- [ASSIGNED TASK] Starting with the line that contains "Task: Switch to the 表单属性 tab", set down each line through the end of the entries below, exactly and with nothing added.

[Dataset entries]
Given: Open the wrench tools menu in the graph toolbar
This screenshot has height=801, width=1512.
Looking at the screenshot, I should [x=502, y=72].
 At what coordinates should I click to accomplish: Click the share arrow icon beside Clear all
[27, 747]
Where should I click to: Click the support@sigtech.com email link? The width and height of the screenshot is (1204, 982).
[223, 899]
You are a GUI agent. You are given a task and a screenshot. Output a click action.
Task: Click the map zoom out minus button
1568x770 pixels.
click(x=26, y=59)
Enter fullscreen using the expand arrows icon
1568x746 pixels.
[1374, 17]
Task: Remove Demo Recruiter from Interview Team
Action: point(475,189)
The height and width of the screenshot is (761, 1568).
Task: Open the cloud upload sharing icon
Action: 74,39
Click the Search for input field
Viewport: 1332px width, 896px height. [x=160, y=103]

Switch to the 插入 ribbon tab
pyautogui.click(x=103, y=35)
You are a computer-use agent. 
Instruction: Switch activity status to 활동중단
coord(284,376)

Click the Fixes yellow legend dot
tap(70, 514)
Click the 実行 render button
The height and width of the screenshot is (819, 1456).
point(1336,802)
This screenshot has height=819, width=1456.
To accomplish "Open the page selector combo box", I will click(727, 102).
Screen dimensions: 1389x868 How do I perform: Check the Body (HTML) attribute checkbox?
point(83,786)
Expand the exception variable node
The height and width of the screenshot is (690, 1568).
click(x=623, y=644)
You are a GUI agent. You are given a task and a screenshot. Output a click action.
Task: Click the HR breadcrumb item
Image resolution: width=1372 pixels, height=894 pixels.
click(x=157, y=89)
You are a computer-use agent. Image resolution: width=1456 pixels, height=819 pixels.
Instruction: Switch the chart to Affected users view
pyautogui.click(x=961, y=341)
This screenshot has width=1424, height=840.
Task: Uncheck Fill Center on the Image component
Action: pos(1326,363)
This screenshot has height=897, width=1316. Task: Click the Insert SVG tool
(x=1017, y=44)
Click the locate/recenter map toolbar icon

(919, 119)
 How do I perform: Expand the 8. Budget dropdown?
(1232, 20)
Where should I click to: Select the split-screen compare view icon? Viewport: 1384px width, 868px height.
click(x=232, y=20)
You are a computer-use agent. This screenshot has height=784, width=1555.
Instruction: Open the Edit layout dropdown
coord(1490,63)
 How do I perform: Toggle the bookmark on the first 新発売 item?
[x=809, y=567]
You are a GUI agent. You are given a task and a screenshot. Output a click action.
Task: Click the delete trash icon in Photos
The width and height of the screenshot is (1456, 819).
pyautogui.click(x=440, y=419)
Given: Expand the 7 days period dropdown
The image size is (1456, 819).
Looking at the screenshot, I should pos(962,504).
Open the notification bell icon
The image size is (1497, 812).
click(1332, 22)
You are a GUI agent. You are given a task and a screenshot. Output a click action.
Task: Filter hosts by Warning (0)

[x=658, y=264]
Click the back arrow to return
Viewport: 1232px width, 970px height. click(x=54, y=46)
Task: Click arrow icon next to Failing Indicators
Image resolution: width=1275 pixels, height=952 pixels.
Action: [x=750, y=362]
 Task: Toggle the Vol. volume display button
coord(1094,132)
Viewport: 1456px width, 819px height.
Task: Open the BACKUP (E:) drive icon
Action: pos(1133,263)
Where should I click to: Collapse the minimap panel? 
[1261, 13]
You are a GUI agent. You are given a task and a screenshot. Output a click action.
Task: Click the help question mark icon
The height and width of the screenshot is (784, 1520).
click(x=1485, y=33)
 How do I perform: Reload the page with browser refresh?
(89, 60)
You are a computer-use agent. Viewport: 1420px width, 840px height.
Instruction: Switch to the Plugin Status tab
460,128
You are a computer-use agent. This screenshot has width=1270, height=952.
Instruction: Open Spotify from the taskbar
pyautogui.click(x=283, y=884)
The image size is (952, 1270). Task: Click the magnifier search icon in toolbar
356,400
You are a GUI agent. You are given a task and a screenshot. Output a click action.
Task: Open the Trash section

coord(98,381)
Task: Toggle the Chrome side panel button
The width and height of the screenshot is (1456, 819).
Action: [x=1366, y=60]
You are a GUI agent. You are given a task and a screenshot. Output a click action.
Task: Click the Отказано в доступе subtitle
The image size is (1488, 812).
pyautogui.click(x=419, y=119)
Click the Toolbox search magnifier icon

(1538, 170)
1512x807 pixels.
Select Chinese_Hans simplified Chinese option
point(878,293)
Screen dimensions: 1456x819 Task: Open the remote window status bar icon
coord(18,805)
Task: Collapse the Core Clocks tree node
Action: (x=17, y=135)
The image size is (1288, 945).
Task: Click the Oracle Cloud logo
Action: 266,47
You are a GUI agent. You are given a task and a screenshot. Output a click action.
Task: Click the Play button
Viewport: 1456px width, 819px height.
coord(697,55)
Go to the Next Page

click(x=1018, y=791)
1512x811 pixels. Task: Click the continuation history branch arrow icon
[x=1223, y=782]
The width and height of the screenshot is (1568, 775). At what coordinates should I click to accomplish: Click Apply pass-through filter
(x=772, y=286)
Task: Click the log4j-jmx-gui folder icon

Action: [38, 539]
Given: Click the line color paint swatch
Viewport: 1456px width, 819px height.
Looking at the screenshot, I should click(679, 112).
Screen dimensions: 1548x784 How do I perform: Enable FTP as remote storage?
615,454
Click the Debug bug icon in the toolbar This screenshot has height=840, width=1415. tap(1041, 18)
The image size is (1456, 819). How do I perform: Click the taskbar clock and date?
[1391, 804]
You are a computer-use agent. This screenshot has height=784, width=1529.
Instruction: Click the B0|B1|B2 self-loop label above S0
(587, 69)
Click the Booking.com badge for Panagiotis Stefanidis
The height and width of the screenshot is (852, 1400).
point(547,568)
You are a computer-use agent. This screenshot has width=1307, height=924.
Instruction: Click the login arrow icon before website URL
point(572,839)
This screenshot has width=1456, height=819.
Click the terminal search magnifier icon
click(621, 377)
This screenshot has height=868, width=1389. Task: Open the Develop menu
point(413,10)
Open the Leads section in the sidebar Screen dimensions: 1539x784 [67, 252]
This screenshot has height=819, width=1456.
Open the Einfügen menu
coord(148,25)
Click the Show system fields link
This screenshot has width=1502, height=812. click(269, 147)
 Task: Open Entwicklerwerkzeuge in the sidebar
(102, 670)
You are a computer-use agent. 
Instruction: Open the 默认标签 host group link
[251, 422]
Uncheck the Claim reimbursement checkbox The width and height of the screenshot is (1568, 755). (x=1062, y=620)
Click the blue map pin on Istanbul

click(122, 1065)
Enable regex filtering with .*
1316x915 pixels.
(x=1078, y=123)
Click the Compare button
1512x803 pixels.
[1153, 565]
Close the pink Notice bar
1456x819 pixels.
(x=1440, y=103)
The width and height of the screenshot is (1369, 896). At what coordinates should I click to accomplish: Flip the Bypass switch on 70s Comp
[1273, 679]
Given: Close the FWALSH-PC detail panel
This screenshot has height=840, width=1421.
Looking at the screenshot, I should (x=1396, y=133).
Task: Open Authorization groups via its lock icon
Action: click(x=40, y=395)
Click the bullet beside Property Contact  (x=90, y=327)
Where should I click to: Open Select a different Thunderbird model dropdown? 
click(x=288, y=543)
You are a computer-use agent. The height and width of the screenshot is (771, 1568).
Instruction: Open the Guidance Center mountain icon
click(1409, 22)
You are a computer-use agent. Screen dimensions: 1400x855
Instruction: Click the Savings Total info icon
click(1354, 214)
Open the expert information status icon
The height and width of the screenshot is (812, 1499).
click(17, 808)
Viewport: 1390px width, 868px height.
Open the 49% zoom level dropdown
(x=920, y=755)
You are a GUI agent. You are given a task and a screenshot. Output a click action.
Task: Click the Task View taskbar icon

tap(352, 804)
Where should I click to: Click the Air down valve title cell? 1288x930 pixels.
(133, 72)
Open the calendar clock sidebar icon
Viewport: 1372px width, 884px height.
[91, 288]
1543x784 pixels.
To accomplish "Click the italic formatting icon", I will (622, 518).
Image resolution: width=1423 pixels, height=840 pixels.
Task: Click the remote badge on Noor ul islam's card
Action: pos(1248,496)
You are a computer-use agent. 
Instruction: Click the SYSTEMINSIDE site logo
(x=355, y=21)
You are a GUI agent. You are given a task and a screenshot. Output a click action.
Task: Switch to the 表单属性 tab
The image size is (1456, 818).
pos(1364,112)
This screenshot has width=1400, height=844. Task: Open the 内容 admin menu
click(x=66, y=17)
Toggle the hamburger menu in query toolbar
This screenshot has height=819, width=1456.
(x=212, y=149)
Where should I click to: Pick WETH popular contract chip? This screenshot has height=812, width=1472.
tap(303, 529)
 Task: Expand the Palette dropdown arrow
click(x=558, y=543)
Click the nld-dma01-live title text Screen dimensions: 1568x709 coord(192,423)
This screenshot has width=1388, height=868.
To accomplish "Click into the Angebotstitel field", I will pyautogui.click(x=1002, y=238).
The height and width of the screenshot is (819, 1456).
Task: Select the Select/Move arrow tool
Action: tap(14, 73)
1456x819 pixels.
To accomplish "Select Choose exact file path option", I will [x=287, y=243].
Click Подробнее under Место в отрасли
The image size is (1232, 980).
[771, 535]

- [RESPONSE FOR THIS EXERCISE]
Task: Switch to the 表单属性 tab
The image size is (1456, 818).
pos(1364,112)
This screenshot has width=1400, height=844. Task: Open the 内容 admin menu
click(x=66, y=17)
Toggle the hamburger menu in query toolbar
This screenshot has height=819, width=1456.
(x=212, y=149)
Where should I click to: Pick WETH popular contract chip? This screenshot has height=812, width=1472.
tap(303, 529)
 Task: Expand the Palette dropdown arrow
click(x=558, y=543)
Click the nld-dma01-live title text Screen dimensions: 1568x709 coord(192,423)
This screenshot has width=1388, height=868.
To accomplish "Click into the Angebotstitel field", I will pyautogui.click(x=1002, y=238).
The height and width of the screenshot is (819, 1456).
Task: Select the Select/Move arrow tool
Action: tap(14, 73)
1456x819 pixels.
To accomplish "Select Choose exact file path option", I will [x=287, y=243].
Click Подробнее under Место в отрасли
The image size is (1232, 980).
[771, 535]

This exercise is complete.